Je crois dans l'intelligence collective, qui n'est pas à la mode aujourd'hui. On a de plus en plus de matchs qui font l'objet d'interdiction de déplacement, ce qui mobilise plus de forces de l'ordre que d'encadrer un déplacement, contrairement à ce que dit le ministre de l'Intérieur. Beauvau est dans un effet d'annonce, de communication, de la part d'un ministre en campagne pour prendre la tête de sa famille politique. Nos stades méritent mieux que cela. 

Que faut-il mettre en place ?

ll faut renforcer le dialogue, écouter les instances représentatives comme l'INS. J'appelle à de nouvelles assises du supportérisme, pour trouver des solutions. Oui à la sécurité, non à la dissolution. Il faut juste de la bonne volonté, et s'inspirer de ce qui marche ailleurs en Europe, comme des sanctions graduées. Quand je vois que les associations stéphanoises sont ciblées, mais que des groupuscules ouvertement hooligans et néonazis ne le sont pas, je me dis qu'il y a un problème. Tout le monde gagnerait à reprendre le dialogue. C'est toujours plus compliqué d'interdire un déplacement que de l'encadrer en accompagnant un cortège de plusieurs bus. 

"Il ne faut pas faire porter aux supporters la responsabilité de tous les maux de notre football, de notre société. "

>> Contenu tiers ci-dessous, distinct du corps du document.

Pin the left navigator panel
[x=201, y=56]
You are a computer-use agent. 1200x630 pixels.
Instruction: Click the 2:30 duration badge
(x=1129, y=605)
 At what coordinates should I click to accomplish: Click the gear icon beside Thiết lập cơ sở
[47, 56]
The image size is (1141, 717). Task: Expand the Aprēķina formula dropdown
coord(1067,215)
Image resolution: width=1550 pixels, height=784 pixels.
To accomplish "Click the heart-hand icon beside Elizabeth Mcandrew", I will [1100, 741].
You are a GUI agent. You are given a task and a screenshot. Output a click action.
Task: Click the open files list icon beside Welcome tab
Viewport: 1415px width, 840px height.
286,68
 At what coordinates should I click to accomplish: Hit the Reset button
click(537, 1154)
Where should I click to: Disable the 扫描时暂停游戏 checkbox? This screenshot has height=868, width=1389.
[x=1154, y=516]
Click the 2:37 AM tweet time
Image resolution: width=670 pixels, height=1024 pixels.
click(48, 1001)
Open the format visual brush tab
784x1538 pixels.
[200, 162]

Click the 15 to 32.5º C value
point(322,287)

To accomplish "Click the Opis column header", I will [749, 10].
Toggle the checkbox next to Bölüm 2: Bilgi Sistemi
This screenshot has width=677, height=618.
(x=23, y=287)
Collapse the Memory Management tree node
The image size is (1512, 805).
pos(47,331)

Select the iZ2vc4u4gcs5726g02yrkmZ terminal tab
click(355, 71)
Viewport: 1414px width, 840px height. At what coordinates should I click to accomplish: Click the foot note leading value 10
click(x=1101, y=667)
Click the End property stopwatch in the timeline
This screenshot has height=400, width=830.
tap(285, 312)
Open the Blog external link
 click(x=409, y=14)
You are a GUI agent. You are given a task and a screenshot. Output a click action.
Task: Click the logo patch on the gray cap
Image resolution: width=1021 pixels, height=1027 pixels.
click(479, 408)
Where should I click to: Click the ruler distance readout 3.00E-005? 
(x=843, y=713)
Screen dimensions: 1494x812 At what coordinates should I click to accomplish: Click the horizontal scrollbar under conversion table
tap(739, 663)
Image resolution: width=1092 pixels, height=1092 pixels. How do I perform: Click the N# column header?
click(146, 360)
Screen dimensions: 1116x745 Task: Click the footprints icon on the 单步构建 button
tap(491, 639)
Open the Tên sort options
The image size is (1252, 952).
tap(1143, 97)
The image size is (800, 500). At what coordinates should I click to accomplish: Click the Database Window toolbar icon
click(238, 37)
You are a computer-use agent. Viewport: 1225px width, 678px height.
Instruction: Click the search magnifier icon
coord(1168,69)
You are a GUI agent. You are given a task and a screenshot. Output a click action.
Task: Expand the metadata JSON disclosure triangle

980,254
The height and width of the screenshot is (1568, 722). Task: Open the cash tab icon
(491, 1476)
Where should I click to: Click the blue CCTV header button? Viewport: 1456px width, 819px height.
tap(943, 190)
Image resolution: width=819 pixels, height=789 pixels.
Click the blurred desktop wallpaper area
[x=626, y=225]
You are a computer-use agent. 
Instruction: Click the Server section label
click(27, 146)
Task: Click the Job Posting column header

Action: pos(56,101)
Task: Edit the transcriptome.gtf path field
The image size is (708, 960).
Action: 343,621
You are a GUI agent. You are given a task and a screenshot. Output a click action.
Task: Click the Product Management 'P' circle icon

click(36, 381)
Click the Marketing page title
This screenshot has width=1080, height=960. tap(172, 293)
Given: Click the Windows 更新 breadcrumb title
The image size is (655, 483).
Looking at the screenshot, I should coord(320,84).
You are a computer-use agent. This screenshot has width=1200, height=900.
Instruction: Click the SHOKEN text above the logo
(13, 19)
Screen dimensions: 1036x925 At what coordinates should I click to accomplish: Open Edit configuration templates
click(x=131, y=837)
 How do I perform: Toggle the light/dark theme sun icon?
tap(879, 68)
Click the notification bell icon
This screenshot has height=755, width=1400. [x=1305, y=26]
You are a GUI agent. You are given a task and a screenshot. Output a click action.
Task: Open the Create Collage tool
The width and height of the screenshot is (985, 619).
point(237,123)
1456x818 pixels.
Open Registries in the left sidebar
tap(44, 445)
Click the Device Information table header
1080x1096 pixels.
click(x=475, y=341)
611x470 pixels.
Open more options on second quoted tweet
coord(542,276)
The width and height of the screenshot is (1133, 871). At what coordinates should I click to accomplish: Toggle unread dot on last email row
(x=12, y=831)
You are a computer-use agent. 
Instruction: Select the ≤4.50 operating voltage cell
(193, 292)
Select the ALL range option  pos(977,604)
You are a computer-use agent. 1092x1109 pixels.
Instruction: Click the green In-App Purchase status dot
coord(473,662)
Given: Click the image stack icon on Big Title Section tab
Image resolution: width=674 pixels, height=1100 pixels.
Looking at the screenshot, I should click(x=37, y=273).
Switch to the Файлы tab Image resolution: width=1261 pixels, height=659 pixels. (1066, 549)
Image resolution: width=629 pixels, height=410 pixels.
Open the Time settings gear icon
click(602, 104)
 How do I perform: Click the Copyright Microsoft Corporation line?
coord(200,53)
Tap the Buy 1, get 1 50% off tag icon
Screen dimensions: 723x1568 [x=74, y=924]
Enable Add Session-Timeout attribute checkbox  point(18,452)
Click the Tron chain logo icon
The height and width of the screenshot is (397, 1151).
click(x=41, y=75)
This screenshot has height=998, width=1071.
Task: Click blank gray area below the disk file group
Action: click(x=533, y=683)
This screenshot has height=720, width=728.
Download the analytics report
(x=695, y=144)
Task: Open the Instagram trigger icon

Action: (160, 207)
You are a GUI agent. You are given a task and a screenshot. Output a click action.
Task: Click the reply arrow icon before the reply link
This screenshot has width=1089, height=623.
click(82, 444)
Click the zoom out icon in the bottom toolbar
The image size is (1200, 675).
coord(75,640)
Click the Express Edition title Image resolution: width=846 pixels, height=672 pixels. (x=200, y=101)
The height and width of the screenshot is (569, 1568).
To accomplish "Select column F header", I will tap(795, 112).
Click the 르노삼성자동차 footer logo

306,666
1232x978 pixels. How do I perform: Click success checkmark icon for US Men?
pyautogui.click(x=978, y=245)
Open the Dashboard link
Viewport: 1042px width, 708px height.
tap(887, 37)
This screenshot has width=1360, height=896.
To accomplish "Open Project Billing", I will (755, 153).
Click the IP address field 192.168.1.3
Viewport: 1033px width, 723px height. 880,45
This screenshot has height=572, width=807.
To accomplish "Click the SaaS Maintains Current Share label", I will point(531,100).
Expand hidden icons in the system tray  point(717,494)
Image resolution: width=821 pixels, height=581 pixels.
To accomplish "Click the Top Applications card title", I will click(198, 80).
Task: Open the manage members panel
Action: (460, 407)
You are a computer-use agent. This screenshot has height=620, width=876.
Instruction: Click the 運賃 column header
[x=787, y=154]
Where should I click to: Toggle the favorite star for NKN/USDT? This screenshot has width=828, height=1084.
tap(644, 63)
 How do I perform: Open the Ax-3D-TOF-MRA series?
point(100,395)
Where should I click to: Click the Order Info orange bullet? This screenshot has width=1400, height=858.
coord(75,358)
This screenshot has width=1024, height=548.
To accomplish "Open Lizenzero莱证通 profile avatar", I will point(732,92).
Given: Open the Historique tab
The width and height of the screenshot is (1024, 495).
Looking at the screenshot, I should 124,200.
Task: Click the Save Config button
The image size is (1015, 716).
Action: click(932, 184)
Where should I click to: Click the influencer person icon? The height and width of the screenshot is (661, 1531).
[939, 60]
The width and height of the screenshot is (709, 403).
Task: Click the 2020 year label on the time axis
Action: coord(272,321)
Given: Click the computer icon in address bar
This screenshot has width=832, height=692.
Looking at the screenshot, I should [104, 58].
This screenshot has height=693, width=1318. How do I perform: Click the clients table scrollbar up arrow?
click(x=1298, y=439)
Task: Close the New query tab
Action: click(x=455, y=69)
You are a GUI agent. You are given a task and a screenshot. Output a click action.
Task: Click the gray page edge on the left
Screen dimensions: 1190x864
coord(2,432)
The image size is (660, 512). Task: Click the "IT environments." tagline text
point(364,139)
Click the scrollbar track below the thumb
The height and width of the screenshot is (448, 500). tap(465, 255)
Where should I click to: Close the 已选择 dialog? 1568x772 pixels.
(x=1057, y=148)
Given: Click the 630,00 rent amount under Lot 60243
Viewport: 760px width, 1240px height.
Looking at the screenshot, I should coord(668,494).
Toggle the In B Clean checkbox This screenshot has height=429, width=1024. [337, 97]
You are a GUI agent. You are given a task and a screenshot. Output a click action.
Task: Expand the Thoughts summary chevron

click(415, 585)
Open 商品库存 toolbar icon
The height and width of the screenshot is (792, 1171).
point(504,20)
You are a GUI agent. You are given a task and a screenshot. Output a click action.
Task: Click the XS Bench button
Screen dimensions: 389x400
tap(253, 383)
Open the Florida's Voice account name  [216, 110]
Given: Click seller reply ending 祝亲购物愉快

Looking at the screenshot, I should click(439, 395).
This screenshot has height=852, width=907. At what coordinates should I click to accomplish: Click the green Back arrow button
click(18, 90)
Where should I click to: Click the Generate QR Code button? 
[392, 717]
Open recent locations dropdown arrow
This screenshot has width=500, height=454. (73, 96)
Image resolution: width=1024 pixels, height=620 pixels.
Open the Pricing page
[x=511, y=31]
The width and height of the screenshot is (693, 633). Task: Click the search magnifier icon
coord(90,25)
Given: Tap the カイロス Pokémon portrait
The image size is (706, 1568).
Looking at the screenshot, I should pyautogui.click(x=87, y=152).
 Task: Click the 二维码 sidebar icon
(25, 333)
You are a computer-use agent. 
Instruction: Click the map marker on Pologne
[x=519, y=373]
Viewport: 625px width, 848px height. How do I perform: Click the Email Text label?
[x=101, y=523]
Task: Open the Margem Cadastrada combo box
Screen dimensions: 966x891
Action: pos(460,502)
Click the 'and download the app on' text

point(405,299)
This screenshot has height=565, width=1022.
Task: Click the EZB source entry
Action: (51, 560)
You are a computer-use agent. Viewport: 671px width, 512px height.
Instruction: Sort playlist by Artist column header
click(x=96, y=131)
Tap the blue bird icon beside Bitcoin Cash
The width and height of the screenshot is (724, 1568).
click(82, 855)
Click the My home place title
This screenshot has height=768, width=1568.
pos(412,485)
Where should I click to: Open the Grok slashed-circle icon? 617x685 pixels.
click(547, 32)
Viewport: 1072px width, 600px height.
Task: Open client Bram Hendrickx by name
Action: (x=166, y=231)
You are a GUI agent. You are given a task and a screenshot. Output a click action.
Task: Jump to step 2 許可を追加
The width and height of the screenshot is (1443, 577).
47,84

Pierrick Courbon, député PS

à franceinfo: sport

Mais le ministre de l'Intérieur n'en a que faire, il ne cherche pas de solutions justes, équilibrées et efficaces, n'écoute personne, ne se nourrit d'aucune expertise, d'aucun texte parlementaire ou de travaux de sociologues riches sur ce sujet. Le ministre cherche juste une posture de fermeté, veut taper du poing sur la table, qu'importe l'efficacité des mesures qu'il propose. Les supporters ne sont pas exempts de tous reproches, mais ce ne sont pas des citoyens de seconde zone.